What is being asked:
Reproduce the stretch of records from the line that contains "Open Gan Siok" through the line that contains "tap(510, 69)", keeping every character as it appears.

──────

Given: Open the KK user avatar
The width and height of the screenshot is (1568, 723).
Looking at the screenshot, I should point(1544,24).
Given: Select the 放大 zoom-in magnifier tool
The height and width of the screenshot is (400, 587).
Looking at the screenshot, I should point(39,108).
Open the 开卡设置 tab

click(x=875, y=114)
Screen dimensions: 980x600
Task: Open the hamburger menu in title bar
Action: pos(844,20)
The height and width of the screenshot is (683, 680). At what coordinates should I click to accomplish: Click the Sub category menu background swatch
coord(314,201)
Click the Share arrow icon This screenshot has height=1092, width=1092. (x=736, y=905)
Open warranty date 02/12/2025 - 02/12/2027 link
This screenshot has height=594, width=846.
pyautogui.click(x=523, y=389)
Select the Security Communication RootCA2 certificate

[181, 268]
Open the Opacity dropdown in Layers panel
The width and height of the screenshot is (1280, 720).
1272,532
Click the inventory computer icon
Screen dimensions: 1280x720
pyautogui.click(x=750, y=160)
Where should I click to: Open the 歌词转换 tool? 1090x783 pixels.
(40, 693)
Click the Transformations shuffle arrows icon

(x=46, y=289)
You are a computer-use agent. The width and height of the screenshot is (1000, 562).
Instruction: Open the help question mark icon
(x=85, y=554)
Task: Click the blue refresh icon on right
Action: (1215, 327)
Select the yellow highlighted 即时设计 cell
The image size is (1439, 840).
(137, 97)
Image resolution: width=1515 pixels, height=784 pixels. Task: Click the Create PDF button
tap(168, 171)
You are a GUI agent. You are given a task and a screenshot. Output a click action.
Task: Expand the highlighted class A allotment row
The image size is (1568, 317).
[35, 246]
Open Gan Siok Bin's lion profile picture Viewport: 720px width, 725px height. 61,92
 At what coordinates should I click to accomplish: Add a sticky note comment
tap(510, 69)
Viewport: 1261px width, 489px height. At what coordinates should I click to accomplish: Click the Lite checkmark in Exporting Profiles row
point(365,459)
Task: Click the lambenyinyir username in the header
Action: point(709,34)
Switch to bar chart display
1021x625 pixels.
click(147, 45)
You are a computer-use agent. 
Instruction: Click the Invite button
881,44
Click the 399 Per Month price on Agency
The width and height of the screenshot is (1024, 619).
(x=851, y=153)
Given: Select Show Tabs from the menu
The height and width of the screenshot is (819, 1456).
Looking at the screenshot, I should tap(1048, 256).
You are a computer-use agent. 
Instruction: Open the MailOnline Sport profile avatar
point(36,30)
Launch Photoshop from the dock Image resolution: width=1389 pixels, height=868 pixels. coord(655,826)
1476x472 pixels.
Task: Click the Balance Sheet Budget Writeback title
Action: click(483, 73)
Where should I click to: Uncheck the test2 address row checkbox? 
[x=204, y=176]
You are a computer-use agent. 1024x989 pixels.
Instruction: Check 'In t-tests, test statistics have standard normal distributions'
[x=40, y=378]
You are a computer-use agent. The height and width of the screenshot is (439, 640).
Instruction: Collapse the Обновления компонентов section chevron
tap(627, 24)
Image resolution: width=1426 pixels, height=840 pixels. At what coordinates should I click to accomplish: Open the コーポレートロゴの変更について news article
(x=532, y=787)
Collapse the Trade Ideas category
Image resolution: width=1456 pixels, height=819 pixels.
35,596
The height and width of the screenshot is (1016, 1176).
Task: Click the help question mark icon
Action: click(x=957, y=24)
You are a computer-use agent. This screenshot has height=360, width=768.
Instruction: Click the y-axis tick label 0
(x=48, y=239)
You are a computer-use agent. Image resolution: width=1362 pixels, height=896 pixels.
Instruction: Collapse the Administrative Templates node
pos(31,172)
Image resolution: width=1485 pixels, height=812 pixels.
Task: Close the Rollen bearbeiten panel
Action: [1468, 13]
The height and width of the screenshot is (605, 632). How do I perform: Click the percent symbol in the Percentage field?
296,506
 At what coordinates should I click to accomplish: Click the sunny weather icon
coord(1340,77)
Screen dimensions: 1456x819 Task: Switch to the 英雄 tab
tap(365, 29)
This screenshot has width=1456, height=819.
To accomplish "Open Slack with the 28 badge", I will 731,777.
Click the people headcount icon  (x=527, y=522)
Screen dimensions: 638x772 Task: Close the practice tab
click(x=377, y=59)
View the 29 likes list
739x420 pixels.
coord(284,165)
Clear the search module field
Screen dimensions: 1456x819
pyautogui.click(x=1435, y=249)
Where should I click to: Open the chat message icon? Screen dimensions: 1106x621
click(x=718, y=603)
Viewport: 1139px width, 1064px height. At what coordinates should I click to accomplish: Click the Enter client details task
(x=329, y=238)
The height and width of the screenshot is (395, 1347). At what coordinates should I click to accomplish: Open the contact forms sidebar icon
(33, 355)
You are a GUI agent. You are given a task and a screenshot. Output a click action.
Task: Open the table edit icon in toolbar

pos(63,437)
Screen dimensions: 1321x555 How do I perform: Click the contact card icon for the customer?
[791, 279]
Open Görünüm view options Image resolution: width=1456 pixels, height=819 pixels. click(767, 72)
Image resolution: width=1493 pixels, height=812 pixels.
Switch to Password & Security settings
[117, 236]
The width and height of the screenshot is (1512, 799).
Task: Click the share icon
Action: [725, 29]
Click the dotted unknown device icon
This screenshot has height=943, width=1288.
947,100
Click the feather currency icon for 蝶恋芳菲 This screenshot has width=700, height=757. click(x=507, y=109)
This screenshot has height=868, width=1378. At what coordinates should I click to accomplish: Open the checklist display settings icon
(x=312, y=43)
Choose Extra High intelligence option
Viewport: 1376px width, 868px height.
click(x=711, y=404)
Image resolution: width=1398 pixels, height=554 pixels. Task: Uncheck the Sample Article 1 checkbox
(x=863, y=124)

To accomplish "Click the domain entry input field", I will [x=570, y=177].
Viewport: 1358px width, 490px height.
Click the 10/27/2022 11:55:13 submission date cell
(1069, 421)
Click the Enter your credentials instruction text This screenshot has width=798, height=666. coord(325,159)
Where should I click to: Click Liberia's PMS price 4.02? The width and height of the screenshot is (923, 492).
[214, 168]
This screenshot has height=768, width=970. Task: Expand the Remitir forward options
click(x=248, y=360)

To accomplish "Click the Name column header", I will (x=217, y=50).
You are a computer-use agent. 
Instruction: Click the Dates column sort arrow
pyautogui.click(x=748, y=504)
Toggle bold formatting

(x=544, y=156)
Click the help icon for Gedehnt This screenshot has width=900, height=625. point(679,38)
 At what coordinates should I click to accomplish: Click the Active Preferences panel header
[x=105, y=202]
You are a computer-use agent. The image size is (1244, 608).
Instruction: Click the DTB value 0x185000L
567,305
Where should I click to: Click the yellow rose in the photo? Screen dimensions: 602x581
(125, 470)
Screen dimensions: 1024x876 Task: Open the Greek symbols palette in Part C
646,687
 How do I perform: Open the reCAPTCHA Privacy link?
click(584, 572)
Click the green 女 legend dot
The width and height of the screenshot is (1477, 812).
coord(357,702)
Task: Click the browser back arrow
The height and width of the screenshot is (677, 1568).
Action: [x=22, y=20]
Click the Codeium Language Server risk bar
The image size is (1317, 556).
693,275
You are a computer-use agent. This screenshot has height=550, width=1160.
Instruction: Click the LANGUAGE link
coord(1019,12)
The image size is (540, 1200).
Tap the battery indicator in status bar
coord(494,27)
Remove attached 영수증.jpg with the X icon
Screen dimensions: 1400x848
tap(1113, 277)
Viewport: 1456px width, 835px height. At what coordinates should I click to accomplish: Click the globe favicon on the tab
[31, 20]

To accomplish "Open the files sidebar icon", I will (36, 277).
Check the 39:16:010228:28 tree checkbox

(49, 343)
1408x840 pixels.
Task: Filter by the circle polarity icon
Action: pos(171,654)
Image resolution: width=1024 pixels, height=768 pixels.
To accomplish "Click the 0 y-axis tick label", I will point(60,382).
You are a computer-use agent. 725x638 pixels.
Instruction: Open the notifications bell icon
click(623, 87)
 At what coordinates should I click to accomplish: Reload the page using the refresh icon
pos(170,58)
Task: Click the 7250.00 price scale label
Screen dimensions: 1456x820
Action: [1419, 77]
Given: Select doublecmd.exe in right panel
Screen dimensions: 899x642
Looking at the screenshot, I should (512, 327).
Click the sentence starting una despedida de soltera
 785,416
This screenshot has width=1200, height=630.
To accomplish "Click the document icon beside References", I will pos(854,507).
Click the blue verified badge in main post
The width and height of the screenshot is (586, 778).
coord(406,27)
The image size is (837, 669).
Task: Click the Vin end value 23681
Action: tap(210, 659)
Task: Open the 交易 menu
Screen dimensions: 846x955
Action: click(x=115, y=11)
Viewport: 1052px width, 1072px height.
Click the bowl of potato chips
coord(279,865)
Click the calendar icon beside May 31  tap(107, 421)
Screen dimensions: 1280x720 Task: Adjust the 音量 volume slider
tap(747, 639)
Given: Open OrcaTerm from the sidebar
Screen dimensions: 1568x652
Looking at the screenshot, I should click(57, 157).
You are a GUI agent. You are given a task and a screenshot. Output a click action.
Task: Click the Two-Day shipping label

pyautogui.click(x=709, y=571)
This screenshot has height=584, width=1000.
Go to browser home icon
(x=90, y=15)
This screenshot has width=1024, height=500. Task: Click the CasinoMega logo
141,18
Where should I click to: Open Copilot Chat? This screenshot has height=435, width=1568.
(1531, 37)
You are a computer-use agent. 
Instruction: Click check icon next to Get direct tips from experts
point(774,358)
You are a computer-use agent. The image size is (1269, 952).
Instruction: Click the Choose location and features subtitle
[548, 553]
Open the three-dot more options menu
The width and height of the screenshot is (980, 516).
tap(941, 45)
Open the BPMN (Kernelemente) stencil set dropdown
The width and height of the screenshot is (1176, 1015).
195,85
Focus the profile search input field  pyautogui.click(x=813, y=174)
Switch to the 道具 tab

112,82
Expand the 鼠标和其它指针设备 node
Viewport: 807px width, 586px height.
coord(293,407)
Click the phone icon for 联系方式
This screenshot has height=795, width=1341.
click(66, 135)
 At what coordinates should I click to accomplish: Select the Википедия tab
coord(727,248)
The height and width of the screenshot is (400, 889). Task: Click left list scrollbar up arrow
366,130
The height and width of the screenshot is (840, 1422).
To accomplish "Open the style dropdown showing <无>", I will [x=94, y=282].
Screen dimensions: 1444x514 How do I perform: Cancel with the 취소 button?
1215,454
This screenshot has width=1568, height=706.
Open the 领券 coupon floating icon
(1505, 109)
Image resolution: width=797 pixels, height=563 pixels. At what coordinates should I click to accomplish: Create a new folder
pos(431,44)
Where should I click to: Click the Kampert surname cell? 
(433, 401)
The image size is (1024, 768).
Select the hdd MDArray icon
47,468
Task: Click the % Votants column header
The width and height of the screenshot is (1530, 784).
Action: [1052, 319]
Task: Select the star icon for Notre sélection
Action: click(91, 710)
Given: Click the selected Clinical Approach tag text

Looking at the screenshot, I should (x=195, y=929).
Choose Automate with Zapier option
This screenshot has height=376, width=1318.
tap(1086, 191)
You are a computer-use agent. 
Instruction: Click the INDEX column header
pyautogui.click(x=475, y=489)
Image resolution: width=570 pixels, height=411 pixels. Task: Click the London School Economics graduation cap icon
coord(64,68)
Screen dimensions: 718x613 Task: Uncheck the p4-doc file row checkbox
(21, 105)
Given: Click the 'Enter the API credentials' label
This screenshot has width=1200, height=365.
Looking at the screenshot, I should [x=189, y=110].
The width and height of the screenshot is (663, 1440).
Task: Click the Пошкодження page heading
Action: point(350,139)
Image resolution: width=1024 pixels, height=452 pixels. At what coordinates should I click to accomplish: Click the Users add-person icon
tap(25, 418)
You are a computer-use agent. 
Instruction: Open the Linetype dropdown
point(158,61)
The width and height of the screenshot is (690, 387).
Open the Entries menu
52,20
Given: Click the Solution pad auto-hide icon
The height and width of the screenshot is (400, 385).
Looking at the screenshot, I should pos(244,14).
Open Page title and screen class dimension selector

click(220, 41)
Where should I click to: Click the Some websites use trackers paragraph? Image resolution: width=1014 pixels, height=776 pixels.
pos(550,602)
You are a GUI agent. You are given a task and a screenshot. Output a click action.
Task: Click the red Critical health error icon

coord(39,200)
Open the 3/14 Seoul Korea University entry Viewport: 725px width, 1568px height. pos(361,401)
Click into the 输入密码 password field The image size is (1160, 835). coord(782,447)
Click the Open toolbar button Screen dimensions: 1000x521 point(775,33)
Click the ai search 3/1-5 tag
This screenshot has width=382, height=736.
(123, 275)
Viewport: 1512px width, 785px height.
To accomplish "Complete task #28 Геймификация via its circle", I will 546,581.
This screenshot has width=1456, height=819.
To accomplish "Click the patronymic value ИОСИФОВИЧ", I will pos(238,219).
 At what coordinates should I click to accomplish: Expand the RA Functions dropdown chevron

──────

Full solution:
Open Gan Siok Bin's lion profile picture Viewport: 720px width, 725px height. 61,92
 At what coordinates should I click to accomplish: Add a sticky note comment
tap(510, 69)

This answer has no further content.